In the past year, Dey has added to these understandings with new findings related to the mammalian target of rapamycin 1 (mTORC1) signaling and preterm birth. Details of these findings were recently published in the journal PNAS.
“We have been able to completely rescue preterm birth resulting from heightened mTORC1 signaling in mice,” Dey says.
Influencing pathways
While understanding the mechanisms of implantation can help ensure a successful start to a pregnancy, much research and debate continues about factors that can disrupt the process.
Estrogen and progesterone are the primary forces guiding early development, along with other molecules, Dey says. The optimal balance of these hormones can be disrupted in various ways, ranging from gene defects to external insults such as poor health, bad diet, substance abuse or exposure to toxins.
“Can we influence these pathways? Yes, in some cases,” Dey says.
For example, Cox-2 inhibitors, which help block inflammation in other conditions, can reverse preterm birth in mice. Likewise, rapamycin can correct problems of heightened mTORC1 signaling. The challenge is to move these discoveries from animal models into humans for further evaluation.
“Someday, it may become possible to give a woman a gene screening test before pregnancy and discover her risk factors for unsuccessful implantation,” Dey says. “Based on the results, targeted treatments could be administered to better prepare her.”
How far away might that day be? Dey says translational research will take years to complete.
More to come
In addition to implantation, scientists at the Perinatal Institute study many other aspects of early development.
A new study led by Whitsett and Valérie Besnard, PhD, breaks ground by demonstrating how the mother’s genotype plays a major role in determining the timing of birth. The researchers also found that mothers influence fetal lung growth and maturation — factors crucial to perinatal survival — in more ways than previously understood.
Meanwhile, an ongoing series of experiments led by Alan Jobe, MD, PhD, Director, Division of Perinatal Biology, and Suhas Kallapur, MD, explores how maternal-fetal infections and inflammation can disrupt pregnancy and trigger premature birth.
Previous studies have shown that as many as 60 percent of premature births show evidence of intrauterine infection. New studies are seeking ways to prevent, detect and treat such infections. Better understanding the infection process also is helping define optimal times for delivering infants in high-risk pregnancies.

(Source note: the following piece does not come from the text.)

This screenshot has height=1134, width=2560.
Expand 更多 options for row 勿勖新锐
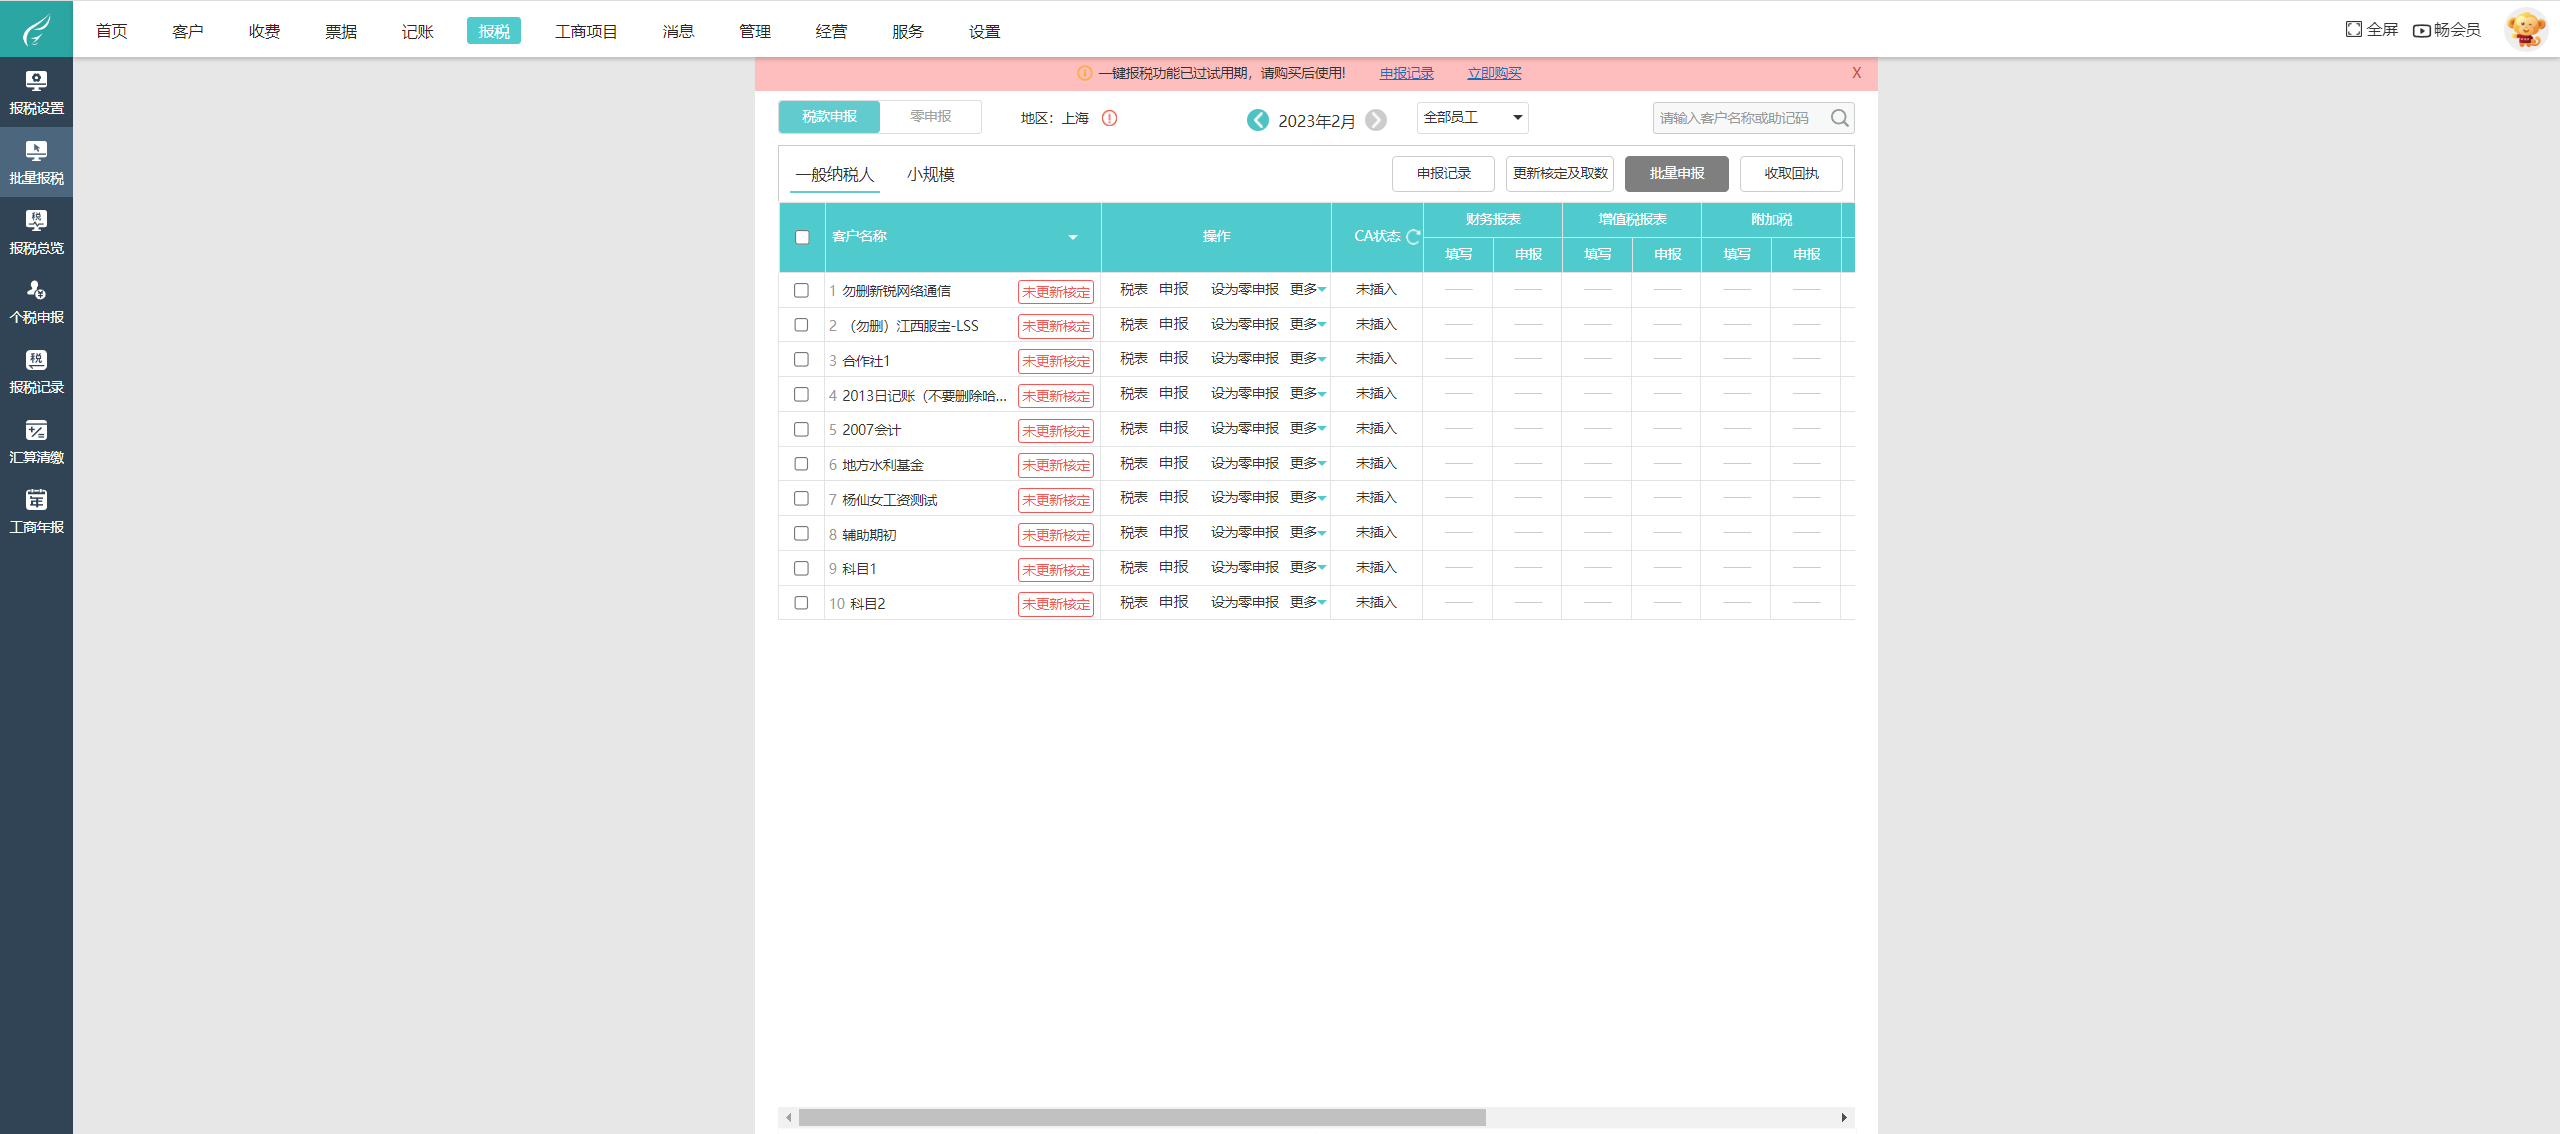[x=1306, y=290]
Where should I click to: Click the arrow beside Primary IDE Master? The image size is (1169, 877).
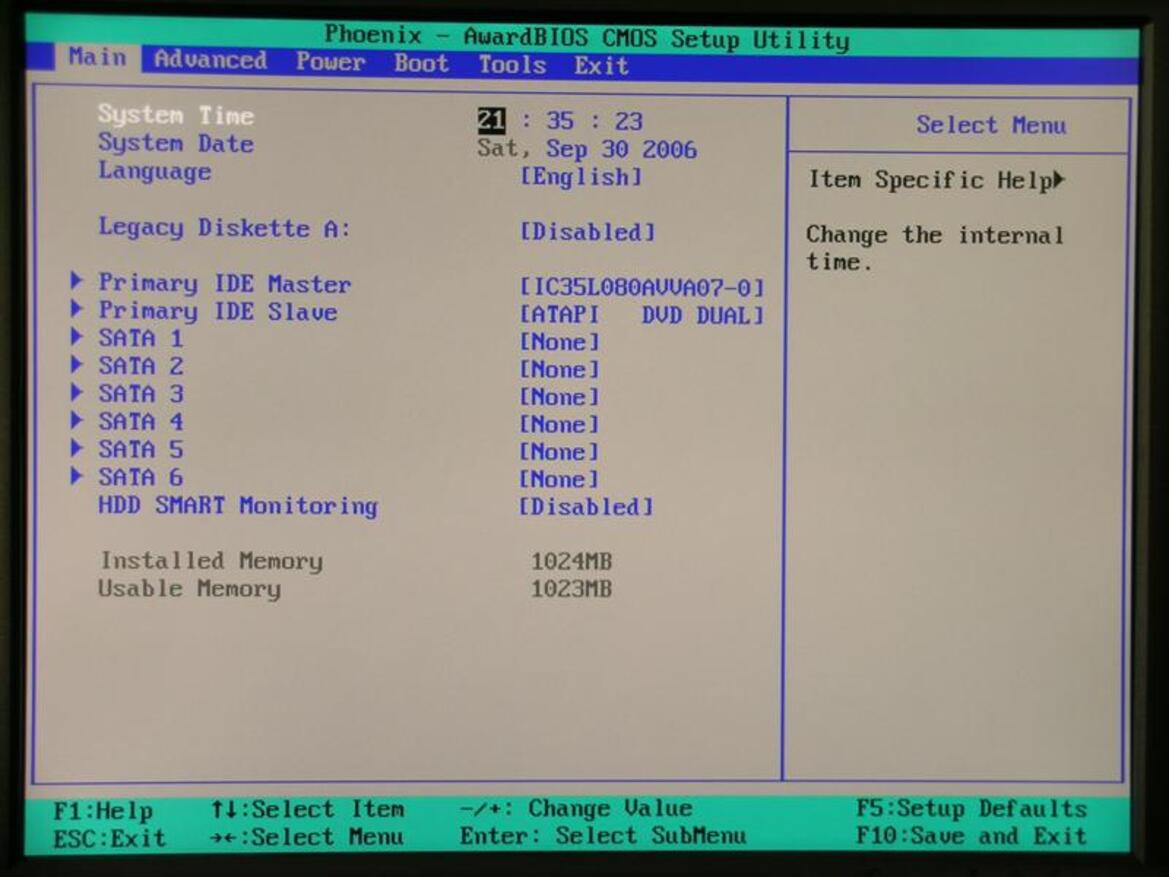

“Terrible problems can occur if an infant is delivered too prematurely. However, allowing a baby to remain too long in a bad uterine environment also results in terrible problems,” Whitsett says.
Meanwhile, several members of the Perinatal Institute are exploring the maternal-fetal microbiome – the inner universe of bacteria that live in all humans. Early research indicates that maternal diet as well as antibiotic medications can alter this microbiome and potentially influence the course of pregnancy.
Explosive advances in DNA sequencing technology have made it possible to study not just the human genome but also the genetic mix of bacterial strains that lives inside us. In years to come, profiling how the bacterial mix varies among mothers and their developing babies could have far-reaching impact on finding ways to prevent premature birth, Whitsett says.
“This is a very exciting time,” Whitsett says. “These technologies are enabling us to gain insights into uterine biology, implantation and programming of the fetus that were impossible just a few years ago.”